What is appropriate PPE? Lessons learned from healthcare worker COVID-19 infection in Hong Kong
The editorial on complete protection for healthcare workers (HCW) resonated with Liu and colleagues’ study and re-emphasized the effectiveness of appropriate personal protective equipment (PPE) on protecting frontline healthcare workers during the SARS-CoV-2 epidemic. We applaud the authors’ well-articulated arguments on defining the “appropriateness” of PPE based on evidence rather than irrational fears; yet, as we learned from the local experience in Hong Kong, especially those from the SARS-CoV-1 outbreak, appropriate PPE is only one of the few factors that could help protect HCWs.
In the immediate aftermath of the SARS-CoV-1 epidemic, the Hong Kong government commissioned an independent, cross-disciplinary expert review of the epidemic response. [1,2] Five major risk factors for HCWs post SARS were identified: (i) lack of training in infection control; (ii) inadequate supply and use of personal protective equipment (PPE); (iii) lack of infection control facilities (e.g. Isolation ward with negative pressure); (iv) increased workload, stress, and strain on the healthcare staff and system; and (v) the use of nebulizers that produces virus-rich aerosols.
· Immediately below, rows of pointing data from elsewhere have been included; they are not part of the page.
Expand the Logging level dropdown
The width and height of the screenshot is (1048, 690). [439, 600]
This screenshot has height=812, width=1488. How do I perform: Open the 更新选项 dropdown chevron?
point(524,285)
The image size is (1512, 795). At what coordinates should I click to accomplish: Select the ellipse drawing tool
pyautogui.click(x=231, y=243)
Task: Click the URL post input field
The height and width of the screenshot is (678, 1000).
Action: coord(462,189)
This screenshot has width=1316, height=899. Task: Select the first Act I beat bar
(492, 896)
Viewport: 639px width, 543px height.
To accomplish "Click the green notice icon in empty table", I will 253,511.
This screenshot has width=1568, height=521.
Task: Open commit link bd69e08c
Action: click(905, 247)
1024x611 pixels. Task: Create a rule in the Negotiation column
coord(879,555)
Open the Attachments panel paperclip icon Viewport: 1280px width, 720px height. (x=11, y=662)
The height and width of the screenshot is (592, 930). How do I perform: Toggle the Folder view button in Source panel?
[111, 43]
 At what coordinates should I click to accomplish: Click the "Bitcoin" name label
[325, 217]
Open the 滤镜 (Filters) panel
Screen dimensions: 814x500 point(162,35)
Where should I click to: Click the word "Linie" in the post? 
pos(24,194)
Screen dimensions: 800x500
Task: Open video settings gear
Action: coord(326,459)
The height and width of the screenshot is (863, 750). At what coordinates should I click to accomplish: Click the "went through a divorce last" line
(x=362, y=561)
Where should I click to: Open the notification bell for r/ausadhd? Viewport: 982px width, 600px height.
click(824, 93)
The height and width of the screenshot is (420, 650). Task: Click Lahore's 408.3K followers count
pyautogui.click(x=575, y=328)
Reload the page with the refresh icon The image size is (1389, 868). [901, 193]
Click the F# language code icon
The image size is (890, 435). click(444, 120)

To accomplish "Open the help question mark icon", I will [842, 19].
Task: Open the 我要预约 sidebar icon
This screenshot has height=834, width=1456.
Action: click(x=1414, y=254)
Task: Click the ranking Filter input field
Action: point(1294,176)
This review led to system-wide changes and significant improvements in the infection control and outbreak preparedness in Hong Kong’s public healthcare system. [1-3]
Seventeen years later, most of the five factors have been tackled in Hong Kong, but new issues have also emerged. The proportion of HCW COVID-19 cases among all cases ranges from as high as 16.6% in Philippines, 14% in Spain, 11% in Italy to as low as 1.2% in Indonesia or 1.7% in China (excluding Hubei).  Hong Kong so far has had only 2 cases in HCW up to 13 July among the total 1470 infections. One case was a 54-year-old female doctor who was tasked with issuing quarantine orders to visitors at Hong Kong International Airport in March ; the other was a 27-year-old paramedic who transported a woman diagnosed with COVID-19 from her home to hospital in June.  In both cases, the two HCWs wore surgical masks only.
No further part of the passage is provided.